Work order>
Below this line is a set of entries; quote exactly the lines from the line that contains "Where should I click to: Click the átlag: 1039" to the line that contains "has width=1366, height=768.", both lines included.

(Dataset records)
====

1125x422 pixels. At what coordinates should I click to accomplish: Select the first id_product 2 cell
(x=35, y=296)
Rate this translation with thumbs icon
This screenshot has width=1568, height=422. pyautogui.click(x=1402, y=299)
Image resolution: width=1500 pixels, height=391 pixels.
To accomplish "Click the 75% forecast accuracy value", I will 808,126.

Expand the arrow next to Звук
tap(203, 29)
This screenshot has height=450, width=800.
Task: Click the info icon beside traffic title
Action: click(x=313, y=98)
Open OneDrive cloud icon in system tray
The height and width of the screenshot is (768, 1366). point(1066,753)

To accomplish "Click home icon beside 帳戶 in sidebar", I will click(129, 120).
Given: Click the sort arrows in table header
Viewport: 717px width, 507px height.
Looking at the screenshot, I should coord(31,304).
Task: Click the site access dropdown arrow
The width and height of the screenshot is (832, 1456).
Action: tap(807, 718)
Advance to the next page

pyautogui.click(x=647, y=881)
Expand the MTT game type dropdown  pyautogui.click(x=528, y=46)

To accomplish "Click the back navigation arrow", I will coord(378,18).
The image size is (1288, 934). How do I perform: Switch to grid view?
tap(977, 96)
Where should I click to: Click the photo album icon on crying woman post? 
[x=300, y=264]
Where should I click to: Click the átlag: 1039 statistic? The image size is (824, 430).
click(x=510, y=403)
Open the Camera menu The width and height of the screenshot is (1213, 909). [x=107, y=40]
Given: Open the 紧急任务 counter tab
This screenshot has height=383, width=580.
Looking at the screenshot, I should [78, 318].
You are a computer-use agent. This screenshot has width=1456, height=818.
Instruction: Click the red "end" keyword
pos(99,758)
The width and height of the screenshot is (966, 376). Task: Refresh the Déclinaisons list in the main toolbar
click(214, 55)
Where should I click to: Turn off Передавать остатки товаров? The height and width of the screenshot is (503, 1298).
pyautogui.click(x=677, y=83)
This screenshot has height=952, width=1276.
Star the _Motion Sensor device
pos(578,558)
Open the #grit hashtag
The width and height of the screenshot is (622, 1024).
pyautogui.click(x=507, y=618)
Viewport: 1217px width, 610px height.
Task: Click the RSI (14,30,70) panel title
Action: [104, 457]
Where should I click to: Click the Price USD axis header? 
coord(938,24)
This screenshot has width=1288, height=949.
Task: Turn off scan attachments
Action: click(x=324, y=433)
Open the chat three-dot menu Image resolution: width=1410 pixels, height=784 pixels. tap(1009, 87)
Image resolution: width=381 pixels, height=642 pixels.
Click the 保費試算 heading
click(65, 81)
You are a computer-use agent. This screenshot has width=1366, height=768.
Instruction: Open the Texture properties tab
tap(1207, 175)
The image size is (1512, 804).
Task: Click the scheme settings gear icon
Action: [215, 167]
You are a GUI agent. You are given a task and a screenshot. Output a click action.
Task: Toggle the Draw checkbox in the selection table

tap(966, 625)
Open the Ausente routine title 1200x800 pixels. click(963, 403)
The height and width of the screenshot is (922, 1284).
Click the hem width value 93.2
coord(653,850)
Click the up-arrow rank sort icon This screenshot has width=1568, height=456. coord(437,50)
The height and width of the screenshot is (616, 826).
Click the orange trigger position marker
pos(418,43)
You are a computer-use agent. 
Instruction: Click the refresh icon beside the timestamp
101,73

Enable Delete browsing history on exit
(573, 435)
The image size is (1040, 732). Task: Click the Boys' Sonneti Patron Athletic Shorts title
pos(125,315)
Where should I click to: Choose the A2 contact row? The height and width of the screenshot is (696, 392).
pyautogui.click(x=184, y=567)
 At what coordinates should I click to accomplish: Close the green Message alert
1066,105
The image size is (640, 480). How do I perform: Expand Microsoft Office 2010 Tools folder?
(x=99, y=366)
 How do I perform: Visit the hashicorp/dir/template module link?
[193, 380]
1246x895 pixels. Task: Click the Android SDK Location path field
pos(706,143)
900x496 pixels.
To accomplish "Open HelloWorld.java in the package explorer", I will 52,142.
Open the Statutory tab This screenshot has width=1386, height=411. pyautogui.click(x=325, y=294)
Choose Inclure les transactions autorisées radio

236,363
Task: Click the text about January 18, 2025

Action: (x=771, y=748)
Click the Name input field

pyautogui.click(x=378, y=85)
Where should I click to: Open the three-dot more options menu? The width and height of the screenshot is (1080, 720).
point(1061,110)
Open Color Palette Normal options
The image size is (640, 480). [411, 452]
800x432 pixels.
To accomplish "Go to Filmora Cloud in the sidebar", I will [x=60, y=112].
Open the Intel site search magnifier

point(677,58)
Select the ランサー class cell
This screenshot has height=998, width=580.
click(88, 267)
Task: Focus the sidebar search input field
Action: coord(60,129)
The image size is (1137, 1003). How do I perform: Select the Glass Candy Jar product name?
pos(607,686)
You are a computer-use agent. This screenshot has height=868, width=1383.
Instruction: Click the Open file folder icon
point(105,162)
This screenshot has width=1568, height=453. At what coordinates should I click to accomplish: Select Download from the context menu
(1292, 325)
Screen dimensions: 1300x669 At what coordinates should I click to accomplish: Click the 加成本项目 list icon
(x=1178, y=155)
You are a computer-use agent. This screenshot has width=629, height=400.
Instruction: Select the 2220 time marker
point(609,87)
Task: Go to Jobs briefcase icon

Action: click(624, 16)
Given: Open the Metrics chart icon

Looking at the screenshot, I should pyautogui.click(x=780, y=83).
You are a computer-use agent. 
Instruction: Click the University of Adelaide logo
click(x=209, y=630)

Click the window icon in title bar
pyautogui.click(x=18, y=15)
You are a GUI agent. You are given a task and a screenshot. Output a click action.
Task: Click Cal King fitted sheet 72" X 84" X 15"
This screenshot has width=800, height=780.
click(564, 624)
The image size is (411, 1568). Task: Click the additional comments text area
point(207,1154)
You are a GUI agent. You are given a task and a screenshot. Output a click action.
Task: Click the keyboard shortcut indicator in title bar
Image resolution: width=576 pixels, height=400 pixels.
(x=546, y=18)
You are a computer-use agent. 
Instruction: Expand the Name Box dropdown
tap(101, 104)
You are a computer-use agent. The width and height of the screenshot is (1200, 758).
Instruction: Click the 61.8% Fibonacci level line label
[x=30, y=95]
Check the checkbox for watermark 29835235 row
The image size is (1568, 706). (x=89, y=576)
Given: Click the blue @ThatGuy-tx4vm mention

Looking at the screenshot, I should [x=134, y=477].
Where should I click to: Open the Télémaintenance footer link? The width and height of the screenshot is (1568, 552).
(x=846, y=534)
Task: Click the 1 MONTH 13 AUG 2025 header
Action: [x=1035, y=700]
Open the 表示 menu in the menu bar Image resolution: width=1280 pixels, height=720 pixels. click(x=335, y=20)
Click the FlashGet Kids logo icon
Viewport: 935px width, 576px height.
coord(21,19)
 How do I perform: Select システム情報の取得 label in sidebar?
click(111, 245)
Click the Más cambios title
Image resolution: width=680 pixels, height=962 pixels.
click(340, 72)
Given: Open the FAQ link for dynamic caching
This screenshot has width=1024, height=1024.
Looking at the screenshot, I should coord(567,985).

====

Exercise solution>
Where should I click to: Click the átlag: 1039 statistic? The image size is (824, 430).
click(x=510, y=403)
Open the Camera menu The width and height of the screenshot is (1213, 909). [x=107, y=40]
Given: Open the 紧急任务 counter tab
This screenshot has height=383, width=580.
Looking at the screenshot, I should [78, 318].
You are a computer-use agent. This screenshot has width=1456, height=818.
Instruction: Click the red "end" keyword
pos(99,758)
The width and height of the screenshot is (966, 376). Task: Refresh the Déclinaisons list in the main toolbar
click(214, 55)
Where should I click to: Turn off Передавать остатки товаров? The height and width of the screenshot is (503, 1298).
pyautogui.click(x=677, y=83)
This screenshot has height=952, width=1276.
Star the _Motion Sensor device
pos(578,558)
Open the #grit hashtag
The width and height of the screenshot is (622, 1024).
pyautogui.click(x=507, y=618)
Viewport: 1217px width, 610px height.
Task: Click the RSI (14,30,70) panel title
Action: [104, 457]
Where should I click to: Click the Price USD axis header? 
coord(938,24)
This screenshot has width=1288, height=949.
Task: Turn off scan attachments
Action: click(x=324, y=433)
Open the chat three-dot menu Image resolution: width=1410 pixels, height=784 pixels. tap(1009, 87)
Image resolution: width=381 pixels, height=642 pixels.
Click the 保費試算 heading
click(65, 81)
You are a computer-use agent. This screenshot has width=1366, height=768.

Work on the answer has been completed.